Culture and Cruelty in Nietzsche, Dostoevsky, and Artaud
Title | Culture and Cruelty in Nietzsche, Dostoevsky, and Artaud PDF eBook |
Author | Max Statkiewicz |
Publisher | Rowman & Littlefield |
Pages | 137 |
Release | 2019-12-09 |
Genre | Literary Criticism |
ISBN | 1793603936 |
Questioning the Enlightenment in Nietzsche, Dostoyevsky, and Artaud challenges the cultural optimism of the Enlighten through an examination of Nietzsche, Dostoevsky, and Artaud. The Enlightenment was characterized, as Arnold put it, as “sweetness and light”. Nietzsche, Dostoevsky, and Artaud each pushed back against the optimism of the enlightenment through their writing and advanced the idea of cruelty as lying at the root of all human nature and culture. In this study, Statkiewicz explores the seemingly opposing notions of culture and cruelty within the works of these authors to discuss their complex relationship with one another.
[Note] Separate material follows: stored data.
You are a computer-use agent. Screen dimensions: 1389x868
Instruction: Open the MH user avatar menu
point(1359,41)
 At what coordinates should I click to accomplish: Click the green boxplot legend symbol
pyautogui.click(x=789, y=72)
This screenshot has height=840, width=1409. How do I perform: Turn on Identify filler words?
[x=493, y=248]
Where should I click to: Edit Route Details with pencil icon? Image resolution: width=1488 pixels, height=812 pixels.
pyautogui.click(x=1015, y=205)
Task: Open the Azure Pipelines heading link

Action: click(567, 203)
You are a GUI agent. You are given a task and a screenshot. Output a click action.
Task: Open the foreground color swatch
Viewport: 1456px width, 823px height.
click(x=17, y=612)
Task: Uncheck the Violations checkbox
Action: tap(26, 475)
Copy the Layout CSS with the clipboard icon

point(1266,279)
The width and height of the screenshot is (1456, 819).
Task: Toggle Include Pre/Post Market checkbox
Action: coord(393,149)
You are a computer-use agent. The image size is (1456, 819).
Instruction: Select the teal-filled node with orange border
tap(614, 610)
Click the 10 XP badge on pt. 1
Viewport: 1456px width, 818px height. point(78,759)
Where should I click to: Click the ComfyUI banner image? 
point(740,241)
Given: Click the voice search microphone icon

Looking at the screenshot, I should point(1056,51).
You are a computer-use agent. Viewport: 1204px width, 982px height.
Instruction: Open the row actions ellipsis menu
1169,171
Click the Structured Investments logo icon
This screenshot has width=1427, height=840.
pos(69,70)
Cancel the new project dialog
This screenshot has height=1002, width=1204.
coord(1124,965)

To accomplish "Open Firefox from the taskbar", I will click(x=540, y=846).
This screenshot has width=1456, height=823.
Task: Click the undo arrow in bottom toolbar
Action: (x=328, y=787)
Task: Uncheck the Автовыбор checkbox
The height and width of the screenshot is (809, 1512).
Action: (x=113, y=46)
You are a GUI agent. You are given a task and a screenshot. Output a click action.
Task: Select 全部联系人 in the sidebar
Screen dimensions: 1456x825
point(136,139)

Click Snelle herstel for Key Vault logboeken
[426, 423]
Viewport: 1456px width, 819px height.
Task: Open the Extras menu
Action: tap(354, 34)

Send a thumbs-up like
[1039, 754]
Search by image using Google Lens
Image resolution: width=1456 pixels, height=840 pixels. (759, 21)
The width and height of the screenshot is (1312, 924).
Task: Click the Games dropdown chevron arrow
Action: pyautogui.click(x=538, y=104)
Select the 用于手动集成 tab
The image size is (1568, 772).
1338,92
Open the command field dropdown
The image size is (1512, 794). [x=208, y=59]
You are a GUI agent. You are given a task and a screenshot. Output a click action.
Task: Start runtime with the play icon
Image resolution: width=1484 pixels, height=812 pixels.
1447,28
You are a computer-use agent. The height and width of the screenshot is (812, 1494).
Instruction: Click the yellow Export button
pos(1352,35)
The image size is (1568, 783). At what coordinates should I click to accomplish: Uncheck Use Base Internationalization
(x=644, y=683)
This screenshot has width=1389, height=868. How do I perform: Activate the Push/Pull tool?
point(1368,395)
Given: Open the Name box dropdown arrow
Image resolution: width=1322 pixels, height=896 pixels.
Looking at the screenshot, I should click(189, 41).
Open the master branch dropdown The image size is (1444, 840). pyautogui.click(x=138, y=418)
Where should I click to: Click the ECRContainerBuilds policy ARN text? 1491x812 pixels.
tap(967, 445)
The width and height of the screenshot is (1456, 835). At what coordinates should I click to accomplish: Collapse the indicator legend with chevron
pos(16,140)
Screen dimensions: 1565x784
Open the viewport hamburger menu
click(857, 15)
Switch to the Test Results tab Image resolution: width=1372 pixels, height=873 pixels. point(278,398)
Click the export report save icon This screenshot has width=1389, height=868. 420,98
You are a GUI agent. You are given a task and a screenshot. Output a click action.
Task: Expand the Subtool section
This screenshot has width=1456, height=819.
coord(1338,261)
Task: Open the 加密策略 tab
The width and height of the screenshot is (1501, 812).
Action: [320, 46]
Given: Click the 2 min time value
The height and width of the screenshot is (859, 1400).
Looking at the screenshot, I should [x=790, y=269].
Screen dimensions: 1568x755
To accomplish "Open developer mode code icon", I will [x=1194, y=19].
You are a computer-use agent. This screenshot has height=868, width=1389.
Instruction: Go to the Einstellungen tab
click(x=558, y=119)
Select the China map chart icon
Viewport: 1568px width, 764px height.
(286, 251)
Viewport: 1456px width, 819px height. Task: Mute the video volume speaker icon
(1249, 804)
Nietzsche on the Decadence and Flourishing of Culture
Title | Nietzsche on the Decadence and Flourishing of Culture PDF eBook |
Author | Andrew Huddleston |
Publisher | |
Pages | 206 |
Release | 2019-04-25 |
Genre | Culture |
ISBN | 0198823673 |
In Nietzsche on the Decadence and Flourishing of Culture, Andrew Huddleston offers a new interpretation of the views of the influential German philosopher Friedrich Nietzsche (1844-1900) on cultural decadence and flourishing. Whereas Nietzsche is often thought to be the champion of the isolated great individual, Huddleston argues that there is a deeply collectivist (though radically inegalitarian) strand to his thinking. He challenges the prevalentreading of Nietzsche as an individualist, identifying him instead as a more social thinker who appreciated collective cultural achievements. Using Nietzsche's ideal of a flourishing culture, and his diagnostics ofcultural malaise, as a point of departure for reconsidering many of the central themes in his ethics and social philosophy, Huddleston strikes a balance between situating Nietzsche in his nineteenth century context while also considering the ongoing relevance of his ideas.